4. Let's get our titration on! You've pipetted 37.0 cm³ of NaOH solution and titrated it with 0.45 mol dm-³ HCl. According to the equation NaOH(aq) + HCl(aq) → NaCl(aq) + H₂O(l), we know that the ratio is 1:1. So, if 22.0 cm³ of HCl is needed for neutralization, we can say that 22.0 cm³ of HCl is equal to 0.45 mol dm-³.
To calculate the molarity of NaOH, we can use the same formula: Molarity (M) = moles of solute / liters of solution. In this case, moles of NaOH = moles of HCl used for neutralization. And since the ratio is 1:1, the moles of NaOH will also be 0.45 moles.

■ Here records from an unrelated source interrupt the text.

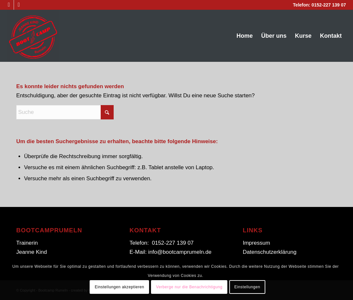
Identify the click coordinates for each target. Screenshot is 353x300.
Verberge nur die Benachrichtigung (189, 287)
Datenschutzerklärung (269, 252)
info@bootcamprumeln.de (179, 252)
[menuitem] (244, 36)
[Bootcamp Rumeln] (33, 36)
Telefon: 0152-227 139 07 (319, 4)
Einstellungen (247, 287)
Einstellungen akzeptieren (119, 287)
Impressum (256, 243)
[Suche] (65, 112)
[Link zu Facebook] (9, 5)
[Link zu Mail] (19, 5)
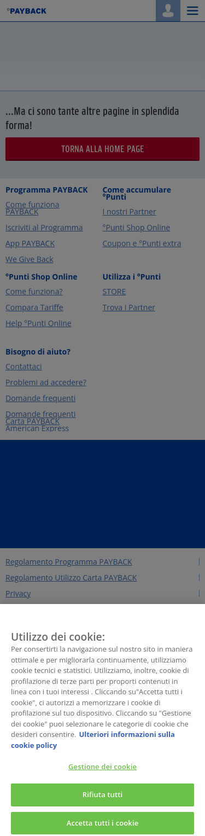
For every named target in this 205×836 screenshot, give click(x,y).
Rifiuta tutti (103, 798)
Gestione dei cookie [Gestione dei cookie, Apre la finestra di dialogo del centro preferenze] (102, 770)
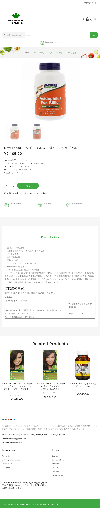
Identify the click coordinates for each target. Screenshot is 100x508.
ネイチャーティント (17, 394)
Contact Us (7, 463)
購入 (28, 185)
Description (50, 236)
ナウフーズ (22, 160)
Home (26, 53)
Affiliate (55, 463)
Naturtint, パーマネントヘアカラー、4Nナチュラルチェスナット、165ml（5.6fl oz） (50, 385)
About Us (6, 455)
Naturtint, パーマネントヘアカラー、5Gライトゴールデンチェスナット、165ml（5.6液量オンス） (17, 387)
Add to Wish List (14, 193)
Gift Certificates (59, 459)
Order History (58, 475)
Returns (55, 471)
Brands (55, 455)
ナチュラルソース (83, 389)
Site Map (6, 467)
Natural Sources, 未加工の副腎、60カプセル (82, 384)
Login (84, 19)
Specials (56, 467)
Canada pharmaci (31, 503)
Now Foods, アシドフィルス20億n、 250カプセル (54, 53)
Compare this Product (39, 193)
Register (80, 19)
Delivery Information (11, 459)
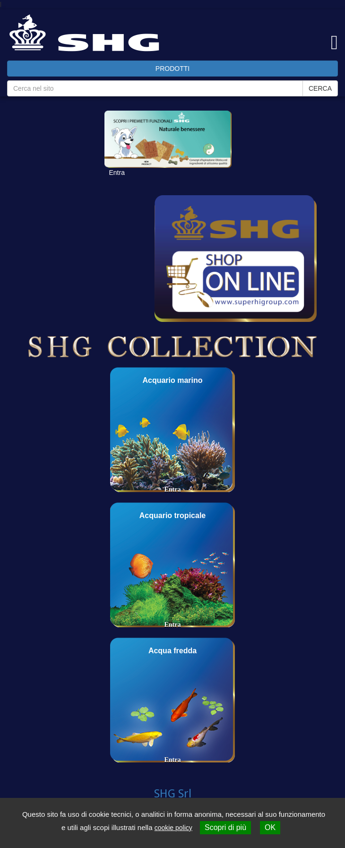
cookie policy (173, 827)
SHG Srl (172, 793)
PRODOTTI (172, 68)
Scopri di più (225, 827)
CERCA (320, 88)
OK (270, 827)
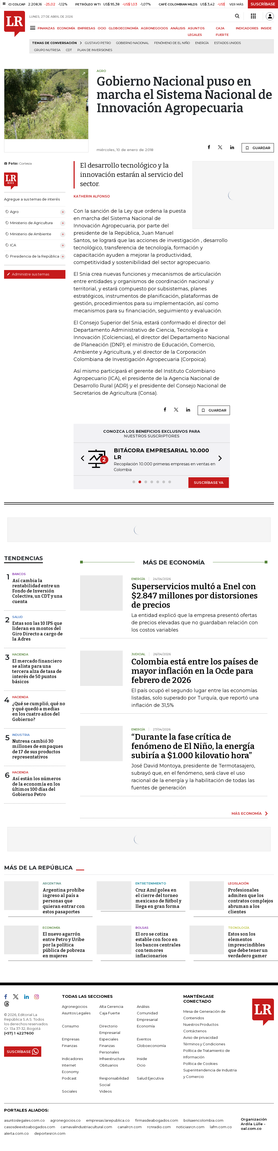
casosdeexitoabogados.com (29, 1127)
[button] (81, 459)
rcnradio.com (159, 1127)
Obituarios (108, 1065)
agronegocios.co (65, 1120)
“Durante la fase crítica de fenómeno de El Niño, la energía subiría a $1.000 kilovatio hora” (193, 746)
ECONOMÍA (66, 28)
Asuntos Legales (76, 1013)
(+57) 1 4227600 (19, 1033)
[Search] (237, 16)
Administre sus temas (28, 274)
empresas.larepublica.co (108, 1120)
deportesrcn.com (49, 1133)
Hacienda (20, 654)
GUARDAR (257, 148)
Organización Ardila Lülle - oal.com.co (254, 1124)
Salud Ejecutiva (150, 1078)
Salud (17, 617)
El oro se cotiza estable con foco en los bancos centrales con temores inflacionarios (158, 945)
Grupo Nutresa (47, 50)
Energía (202, 43)
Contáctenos (194, 1031)
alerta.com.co (16, 1133)
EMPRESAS (86, 28)
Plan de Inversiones (94, 50)
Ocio (141, 1065)
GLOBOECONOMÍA (123, 28)
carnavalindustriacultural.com (86, 1127)
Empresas (70, 1039)
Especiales (108, 1039)
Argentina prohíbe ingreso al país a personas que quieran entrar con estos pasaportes (64, 900)
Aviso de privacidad (200, 1037)
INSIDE (266, 28)
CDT (69, 50)
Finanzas (69, 1045)
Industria (21, 735)
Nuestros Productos (200, 1024)
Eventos (144, 1039)
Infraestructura (112, 1058)
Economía (51, 928)
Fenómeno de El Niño (172, 43)
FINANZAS (46, 28)
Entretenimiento (150, 883)
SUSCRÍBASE (263, 4)
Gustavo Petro (98, 43)
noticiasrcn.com (190, 1127)
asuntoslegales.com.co (24, 1120)
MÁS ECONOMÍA (247, 813)
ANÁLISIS (177, 28)
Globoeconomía (151, 1045)
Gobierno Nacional (132, 43)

For the concentration in g/dm³, we can use the formula: Concentration (g/dm³) = moles of solute / volume of solution (in dm³). But we only have the volume in cm³. So, first, we'll convert cm³ to dm³ and then use the formula. With the given volume of 37.0 cm³, we divide it by 1000 to convert it to dm³.
So, to summarize - the molarity of NaOH is 0.45 mol dm-³, and the concentration in g/dm³ can be calculated by dividing the moles of NaOH by the volume of solution in dm³. I hope this solution makes you say, "NaOH my, that's some chemistry!"
1. To calculate the molarity of a solution, you need to divide the number of moles of solute (in this case, sodium chloride) by the volume of the solution in liters.
Given:
Moles of sodium chloride (NaCl) = 8.75 moles
Volume of solution = 6.22 L
Molarity (M) = Moles of solute / Volume of solution
M = 8.75 moles / 6.22 L
M ≈ 1.41 M
Therefore, the molarity of the solution is approximately 1.41 M.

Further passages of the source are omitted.